▸ **TASK DESCRIPTION**
Copy out the listing unchanged, starting at its first line and ending at the line that contains "Looking at the screenshot, I should coord(320,288).", with both ends included.

▸ **PROVIDED DATA**
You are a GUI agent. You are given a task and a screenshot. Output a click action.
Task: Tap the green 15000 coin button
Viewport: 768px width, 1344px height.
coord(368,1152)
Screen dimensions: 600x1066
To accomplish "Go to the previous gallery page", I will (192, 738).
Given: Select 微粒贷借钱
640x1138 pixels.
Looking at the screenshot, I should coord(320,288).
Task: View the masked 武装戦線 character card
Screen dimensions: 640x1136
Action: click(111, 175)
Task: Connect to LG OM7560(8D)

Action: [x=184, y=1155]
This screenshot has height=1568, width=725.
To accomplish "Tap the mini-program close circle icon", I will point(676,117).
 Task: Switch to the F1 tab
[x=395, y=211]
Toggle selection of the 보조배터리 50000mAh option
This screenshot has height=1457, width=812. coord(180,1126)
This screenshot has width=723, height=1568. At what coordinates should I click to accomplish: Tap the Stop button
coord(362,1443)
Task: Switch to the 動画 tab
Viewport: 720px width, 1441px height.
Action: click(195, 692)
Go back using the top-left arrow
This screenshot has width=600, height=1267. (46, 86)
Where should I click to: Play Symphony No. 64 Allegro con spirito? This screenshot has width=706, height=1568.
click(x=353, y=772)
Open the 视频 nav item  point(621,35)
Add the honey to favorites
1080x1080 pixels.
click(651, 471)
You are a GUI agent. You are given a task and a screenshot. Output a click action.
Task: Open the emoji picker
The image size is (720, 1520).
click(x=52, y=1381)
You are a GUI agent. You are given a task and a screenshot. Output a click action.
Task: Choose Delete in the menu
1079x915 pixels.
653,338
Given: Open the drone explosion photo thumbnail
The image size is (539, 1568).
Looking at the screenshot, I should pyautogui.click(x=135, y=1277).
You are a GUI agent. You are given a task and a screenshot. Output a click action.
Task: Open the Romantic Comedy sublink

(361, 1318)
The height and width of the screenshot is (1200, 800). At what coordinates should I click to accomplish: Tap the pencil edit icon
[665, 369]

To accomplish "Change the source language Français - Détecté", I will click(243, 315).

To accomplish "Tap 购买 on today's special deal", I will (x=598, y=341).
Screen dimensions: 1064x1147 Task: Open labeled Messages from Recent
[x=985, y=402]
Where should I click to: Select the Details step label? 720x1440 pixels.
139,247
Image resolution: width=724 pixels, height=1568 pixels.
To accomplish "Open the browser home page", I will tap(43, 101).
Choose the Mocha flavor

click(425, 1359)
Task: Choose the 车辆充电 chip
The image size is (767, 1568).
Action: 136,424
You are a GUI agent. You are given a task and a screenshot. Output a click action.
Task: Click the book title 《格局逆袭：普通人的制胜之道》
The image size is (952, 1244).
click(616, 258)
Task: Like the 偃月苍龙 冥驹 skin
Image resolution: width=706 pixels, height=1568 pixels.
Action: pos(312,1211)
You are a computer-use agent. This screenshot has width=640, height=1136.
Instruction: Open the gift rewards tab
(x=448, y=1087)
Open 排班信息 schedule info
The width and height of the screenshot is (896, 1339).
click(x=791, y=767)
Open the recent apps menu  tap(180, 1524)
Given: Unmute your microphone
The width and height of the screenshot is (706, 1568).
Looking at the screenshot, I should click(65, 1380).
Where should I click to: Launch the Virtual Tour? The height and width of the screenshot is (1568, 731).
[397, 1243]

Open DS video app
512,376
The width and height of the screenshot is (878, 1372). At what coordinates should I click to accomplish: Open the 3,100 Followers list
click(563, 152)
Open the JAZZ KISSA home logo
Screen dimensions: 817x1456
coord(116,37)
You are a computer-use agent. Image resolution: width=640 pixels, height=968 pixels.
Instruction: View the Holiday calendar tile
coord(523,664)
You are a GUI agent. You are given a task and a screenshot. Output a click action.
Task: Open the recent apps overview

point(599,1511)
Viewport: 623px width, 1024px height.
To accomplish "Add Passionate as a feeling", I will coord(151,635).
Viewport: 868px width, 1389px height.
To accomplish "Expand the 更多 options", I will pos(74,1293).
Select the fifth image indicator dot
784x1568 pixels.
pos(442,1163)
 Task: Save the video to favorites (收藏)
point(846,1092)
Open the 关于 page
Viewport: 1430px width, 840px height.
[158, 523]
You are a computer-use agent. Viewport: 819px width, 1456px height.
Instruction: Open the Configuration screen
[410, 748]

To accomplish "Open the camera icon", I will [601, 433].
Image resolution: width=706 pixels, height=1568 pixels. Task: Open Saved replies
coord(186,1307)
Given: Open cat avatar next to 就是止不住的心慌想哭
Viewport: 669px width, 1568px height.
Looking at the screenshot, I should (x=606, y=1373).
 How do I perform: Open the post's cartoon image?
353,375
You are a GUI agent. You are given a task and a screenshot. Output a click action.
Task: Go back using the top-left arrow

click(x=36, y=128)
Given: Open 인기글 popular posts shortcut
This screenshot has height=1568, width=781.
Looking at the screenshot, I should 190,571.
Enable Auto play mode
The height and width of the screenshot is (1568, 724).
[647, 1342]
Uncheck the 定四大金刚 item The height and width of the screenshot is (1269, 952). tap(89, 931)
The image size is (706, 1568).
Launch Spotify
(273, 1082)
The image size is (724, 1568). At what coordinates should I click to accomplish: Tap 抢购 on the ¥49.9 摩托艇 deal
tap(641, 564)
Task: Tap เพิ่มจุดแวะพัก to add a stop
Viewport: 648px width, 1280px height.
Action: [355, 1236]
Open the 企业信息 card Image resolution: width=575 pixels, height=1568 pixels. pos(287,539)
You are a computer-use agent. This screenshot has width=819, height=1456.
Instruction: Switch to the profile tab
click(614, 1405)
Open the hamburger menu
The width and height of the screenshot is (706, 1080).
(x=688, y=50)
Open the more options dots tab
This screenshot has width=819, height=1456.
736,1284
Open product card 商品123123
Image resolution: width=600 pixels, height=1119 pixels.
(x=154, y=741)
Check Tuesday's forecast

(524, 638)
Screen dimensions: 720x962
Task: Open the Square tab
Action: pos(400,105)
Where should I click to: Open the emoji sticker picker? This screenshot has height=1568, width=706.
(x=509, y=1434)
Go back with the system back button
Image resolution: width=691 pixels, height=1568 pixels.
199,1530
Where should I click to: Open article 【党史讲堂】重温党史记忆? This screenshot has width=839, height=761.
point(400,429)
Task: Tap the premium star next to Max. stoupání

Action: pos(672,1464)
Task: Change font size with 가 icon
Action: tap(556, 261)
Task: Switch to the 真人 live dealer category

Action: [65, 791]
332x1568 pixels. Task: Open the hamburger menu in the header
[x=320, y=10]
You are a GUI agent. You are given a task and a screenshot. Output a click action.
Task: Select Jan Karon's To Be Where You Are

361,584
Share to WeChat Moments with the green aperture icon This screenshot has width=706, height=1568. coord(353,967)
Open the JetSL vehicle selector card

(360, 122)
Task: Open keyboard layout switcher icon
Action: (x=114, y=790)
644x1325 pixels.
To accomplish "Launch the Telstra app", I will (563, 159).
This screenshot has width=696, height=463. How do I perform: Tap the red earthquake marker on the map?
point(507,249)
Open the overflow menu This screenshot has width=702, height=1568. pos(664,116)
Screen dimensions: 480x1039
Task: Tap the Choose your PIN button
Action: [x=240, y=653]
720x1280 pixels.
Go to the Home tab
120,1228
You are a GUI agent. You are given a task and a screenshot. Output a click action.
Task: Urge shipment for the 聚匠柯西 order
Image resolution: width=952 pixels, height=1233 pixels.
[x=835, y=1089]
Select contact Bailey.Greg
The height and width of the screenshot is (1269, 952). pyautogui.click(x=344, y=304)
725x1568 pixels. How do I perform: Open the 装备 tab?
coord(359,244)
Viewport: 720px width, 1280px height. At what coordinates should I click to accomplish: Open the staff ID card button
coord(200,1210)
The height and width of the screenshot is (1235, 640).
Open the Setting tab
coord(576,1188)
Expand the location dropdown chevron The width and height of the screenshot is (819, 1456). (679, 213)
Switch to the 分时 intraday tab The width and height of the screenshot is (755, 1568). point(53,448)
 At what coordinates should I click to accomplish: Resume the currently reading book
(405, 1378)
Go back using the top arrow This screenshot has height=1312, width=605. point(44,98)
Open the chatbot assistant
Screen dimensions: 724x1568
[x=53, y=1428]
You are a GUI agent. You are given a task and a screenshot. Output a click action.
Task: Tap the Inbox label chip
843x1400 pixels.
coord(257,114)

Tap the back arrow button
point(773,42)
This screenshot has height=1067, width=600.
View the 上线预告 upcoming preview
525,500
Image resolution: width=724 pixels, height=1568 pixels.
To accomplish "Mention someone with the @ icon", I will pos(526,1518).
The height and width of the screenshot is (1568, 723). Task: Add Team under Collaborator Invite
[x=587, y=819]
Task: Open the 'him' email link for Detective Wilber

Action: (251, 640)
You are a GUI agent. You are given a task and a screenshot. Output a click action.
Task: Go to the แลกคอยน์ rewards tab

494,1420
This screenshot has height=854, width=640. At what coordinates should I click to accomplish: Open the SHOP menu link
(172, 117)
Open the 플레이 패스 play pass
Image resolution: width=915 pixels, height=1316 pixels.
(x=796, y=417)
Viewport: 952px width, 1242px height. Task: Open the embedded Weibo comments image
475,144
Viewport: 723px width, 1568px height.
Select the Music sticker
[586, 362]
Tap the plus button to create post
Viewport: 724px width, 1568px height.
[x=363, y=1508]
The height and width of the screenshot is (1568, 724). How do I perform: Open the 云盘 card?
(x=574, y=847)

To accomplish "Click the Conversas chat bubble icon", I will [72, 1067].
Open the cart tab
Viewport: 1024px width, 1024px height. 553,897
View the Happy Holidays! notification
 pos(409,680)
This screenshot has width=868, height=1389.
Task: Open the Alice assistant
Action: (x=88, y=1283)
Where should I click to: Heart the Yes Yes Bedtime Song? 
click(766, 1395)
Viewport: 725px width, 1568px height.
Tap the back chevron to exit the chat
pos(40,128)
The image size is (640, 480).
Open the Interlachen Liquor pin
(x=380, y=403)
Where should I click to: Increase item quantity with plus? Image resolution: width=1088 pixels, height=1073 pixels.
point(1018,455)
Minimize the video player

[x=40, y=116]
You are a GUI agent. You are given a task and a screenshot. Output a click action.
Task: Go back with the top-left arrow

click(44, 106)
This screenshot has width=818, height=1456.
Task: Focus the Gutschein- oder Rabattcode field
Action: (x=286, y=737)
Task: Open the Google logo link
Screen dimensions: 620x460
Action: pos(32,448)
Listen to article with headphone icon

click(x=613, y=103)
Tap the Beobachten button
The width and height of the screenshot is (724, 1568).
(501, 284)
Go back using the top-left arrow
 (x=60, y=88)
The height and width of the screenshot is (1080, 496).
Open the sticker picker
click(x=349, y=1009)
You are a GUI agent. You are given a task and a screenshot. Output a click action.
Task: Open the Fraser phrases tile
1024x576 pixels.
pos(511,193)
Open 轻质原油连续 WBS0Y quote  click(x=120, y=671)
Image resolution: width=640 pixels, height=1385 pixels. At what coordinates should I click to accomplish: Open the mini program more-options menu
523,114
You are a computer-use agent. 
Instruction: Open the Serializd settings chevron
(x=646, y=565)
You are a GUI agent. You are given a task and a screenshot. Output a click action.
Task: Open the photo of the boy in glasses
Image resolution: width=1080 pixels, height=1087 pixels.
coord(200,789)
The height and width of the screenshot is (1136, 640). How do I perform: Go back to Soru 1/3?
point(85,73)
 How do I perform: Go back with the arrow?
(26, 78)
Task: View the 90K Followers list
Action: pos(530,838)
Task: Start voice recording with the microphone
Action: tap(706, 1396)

▸ **COMPLETE ANSWER**
You are a GUI agent. You are given a task and a screenshot. Output a click action.
Task: Tap the green 15000 coin button
Viewport: 768px width, 1344px height.
coord(368,1152)
Screen dimensions: 600x1066
To accomplish "Go to the previous gallery page", I will (192, 738).
Given: Select 微粒贷借钱
640x1138 pixels.
Looking at the screenshot, I should coord(320,288).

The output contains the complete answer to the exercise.